The study highlights variability in the implementation of stepped care for depression. This is to be expected, to the degree that the NICE guidelines were not explicit about a number of issues, and provided no formal 'blueprint' for the organisation and delivery of services. Our observations of variability are confirmed by the report on the first-year IAPT service . Of course, some local variation is desirable, but the very different service delivery models may not be desirable in the long term. It is important that evidence from implementation studies such as that reported here impact on later iterations of the depression guidelines, to maximise standardisation where appropriate and ensure that models of service delivery have a solid basis in evidence, complementing the evidence base relating to the health technologies which are delivered within these services.
Our data suggest that the principal driver of patient flow through stepped care systems is the allocation to initial treatments. The rate of stepping up was low, no matter how the patients were assessed or how many were allocated directly to high-intensity treatment. Not dissimilar proportions of patients were stepped up in systems which allocated large numbers directly to high-intensity treatments, allowed referrers to make direct referral to high-intensity treatment or direct most patients to low-intensity treatment. The two services which stepped fewer patients from low- to high-intensity treatment included one where lack of resources led to very little high-intensity treatment provision, and another where initial allocations to high-intensity treatment was almost 50% of referrals assessed.
Although service planners may seek to design services that reflect their desired balance between stepping and stratification, they must be aware that patient flow is highly sensitive to other factors, including the background of the workers at each step of the service. Triage or assessment by a professionally qualified workforce may lead to more people receiving high-intensity treatment, providing that option is available. Service managers may need to plan on the basis that whatever the initial allocation rates of patients to low- or high-intensity treatments, providing sufficient high-intensity resource is available, less than 10% of patients may be stepped up from low- to high-intensity treatment. It is, therefore, important to resource all available steps sufficiently to allow patients to be stepped up from low- to high-intensity treatment and to prevent situations arising where patients might be inappropriately 'held' at a low-intensity step.

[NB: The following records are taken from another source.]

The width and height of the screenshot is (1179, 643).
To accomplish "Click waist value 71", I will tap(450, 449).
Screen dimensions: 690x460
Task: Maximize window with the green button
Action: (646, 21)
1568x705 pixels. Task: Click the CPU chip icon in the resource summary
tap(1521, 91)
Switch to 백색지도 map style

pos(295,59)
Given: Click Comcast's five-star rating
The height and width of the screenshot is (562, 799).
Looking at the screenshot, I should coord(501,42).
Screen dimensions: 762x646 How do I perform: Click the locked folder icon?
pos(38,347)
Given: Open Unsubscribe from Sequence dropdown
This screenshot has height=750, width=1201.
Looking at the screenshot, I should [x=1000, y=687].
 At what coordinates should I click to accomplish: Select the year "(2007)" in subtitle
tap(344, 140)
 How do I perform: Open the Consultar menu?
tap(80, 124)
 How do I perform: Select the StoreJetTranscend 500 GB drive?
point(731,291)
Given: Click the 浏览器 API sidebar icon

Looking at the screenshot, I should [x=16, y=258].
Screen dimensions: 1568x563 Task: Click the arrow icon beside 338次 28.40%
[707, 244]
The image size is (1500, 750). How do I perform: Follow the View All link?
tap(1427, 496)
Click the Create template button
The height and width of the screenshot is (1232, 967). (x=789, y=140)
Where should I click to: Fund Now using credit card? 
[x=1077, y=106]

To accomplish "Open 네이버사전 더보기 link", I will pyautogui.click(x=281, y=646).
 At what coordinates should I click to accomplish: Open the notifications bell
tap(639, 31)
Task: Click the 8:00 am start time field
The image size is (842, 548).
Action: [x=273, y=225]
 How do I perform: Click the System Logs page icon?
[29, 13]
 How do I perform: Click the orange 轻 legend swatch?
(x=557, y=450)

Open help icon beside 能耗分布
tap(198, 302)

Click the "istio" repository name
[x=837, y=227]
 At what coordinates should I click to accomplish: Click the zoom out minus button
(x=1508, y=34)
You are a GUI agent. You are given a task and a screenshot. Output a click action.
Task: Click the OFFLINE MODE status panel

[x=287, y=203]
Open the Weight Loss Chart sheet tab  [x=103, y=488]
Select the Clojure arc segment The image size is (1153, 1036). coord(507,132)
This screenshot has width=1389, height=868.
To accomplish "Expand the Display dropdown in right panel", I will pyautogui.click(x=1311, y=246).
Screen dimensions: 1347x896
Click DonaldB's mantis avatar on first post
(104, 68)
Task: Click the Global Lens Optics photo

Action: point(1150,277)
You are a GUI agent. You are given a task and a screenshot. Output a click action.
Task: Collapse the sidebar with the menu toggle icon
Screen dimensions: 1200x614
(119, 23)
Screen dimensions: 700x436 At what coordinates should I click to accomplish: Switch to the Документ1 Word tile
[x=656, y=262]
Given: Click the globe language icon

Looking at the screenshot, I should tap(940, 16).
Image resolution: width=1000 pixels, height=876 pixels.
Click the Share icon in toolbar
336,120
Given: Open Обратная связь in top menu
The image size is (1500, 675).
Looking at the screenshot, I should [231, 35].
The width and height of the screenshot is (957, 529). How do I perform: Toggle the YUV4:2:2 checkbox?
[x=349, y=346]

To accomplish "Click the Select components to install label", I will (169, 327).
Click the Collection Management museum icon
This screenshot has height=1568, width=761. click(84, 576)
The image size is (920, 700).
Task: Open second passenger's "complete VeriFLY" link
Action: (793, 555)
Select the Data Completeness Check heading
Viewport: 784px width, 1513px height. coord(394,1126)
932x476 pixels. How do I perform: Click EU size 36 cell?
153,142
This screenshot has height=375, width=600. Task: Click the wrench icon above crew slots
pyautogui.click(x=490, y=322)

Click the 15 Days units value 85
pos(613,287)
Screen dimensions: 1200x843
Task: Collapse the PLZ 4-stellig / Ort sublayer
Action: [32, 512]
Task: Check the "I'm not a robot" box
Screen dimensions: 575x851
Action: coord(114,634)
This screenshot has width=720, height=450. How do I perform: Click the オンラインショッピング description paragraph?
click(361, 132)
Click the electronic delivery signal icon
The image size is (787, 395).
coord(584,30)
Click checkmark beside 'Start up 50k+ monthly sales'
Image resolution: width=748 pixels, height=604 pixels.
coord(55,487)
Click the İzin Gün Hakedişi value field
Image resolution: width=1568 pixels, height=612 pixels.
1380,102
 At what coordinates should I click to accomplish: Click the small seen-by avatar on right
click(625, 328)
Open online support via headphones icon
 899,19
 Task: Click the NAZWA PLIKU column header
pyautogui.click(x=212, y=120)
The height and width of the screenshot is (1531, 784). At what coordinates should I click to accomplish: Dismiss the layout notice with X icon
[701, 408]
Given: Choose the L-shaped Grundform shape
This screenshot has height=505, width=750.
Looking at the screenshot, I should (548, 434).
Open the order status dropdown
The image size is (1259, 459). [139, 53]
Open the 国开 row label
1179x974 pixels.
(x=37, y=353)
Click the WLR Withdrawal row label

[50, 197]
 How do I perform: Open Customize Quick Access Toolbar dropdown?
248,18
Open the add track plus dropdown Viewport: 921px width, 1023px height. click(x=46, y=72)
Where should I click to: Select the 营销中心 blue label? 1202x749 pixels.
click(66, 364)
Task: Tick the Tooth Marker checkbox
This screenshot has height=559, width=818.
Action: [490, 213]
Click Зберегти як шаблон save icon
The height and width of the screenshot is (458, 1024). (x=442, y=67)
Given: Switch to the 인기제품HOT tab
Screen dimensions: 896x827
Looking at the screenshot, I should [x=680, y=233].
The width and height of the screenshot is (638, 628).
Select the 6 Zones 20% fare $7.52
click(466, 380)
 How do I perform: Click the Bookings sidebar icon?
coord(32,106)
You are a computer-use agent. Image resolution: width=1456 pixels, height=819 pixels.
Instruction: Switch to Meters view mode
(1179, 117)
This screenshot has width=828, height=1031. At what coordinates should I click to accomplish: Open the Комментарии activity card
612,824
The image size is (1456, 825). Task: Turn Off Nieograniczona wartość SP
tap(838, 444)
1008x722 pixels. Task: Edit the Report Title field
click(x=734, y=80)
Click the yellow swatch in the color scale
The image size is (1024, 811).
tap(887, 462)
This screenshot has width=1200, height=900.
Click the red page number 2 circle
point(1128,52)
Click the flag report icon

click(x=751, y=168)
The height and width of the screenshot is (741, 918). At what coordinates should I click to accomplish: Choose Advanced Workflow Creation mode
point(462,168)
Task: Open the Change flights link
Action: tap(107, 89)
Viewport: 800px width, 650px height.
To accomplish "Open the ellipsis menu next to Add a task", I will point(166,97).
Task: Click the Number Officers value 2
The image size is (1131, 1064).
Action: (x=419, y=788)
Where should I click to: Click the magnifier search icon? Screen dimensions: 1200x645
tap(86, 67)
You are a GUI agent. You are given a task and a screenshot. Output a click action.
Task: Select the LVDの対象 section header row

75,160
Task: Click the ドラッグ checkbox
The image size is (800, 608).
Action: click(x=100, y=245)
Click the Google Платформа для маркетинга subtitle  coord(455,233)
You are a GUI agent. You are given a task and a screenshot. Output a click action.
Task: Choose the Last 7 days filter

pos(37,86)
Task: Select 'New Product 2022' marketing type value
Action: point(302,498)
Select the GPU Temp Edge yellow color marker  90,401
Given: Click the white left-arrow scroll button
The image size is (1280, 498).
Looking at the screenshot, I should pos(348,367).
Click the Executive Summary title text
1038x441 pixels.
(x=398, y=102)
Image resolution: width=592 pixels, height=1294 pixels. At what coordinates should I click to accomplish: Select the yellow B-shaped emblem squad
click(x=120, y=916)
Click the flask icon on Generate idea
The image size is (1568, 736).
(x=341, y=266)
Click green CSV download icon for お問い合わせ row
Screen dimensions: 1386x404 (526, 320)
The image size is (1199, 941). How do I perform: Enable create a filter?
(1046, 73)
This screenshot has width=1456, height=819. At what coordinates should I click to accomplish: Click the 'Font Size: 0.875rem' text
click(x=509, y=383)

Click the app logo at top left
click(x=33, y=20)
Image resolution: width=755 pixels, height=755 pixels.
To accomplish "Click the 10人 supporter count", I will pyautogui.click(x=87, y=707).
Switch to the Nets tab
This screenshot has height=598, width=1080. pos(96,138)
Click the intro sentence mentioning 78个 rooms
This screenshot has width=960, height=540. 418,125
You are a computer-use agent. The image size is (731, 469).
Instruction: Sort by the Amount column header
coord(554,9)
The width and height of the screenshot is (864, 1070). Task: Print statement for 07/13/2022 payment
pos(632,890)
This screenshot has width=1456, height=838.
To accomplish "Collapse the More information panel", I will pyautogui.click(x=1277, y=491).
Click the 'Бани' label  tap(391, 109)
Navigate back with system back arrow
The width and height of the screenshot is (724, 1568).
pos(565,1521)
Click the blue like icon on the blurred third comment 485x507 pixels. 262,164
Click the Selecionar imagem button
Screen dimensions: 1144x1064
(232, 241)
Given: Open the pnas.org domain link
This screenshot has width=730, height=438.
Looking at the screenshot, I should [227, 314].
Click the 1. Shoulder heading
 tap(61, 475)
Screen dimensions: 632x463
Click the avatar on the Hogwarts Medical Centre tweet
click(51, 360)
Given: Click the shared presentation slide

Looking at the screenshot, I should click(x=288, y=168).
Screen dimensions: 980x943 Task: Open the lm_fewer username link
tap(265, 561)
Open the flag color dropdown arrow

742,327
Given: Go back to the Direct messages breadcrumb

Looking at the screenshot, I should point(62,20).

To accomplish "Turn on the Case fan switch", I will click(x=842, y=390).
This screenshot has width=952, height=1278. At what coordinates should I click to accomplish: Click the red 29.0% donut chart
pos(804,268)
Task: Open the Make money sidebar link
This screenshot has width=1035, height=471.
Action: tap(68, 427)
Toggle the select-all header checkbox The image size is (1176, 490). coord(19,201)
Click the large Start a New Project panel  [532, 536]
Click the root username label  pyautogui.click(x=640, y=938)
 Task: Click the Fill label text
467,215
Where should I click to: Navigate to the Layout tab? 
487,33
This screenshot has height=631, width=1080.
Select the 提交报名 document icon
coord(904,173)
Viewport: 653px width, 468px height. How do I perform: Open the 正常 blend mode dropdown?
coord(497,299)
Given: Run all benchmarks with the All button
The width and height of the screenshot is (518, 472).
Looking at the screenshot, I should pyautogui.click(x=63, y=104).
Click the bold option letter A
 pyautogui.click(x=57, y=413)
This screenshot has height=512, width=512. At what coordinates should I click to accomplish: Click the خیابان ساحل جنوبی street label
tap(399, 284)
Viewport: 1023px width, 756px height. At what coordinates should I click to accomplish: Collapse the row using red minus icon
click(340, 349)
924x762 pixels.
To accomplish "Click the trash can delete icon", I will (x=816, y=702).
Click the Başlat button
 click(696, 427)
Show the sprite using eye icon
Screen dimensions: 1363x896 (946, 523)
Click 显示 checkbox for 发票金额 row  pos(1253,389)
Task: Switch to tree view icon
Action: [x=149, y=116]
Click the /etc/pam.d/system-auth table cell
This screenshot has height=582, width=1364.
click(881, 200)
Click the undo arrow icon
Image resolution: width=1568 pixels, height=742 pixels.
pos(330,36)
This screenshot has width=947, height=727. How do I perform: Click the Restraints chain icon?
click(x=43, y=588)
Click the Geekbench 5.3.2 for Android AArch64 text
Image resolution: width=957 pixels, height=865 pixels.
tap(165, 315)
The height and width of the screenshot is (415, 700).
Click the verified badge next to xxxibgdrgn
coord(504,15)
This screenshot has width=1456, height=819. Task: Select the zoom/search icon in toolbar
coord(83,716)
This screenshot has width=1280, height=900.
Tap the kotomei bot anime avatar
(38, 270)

Finally, stepped care systems do not seem to differ from the often observed attrition rates to psychological therapies at all stages in the patient pathway. Access to care has not traditionally received the same research focus as issues of treatment effectiveness. That is now beginning to change [7, 23, 24] but there is an urgent need to understand the reasons for these levels of attrition and ensure the findings are used to inform the design of stepped care systems in the future.
Although implementation science is relatively new to the evidence-based movement, its use in ensuring that effective treatments and organisational models are put in place consistently is now recommended by research funders . Stepped care would seem to be a prime example of a recommended organisational system idea being interpreted and applied in very different ways. The application of core principles of implementation science (such as targeted planning, implementation strategies and clear activity specification) around service organisation is urgently required.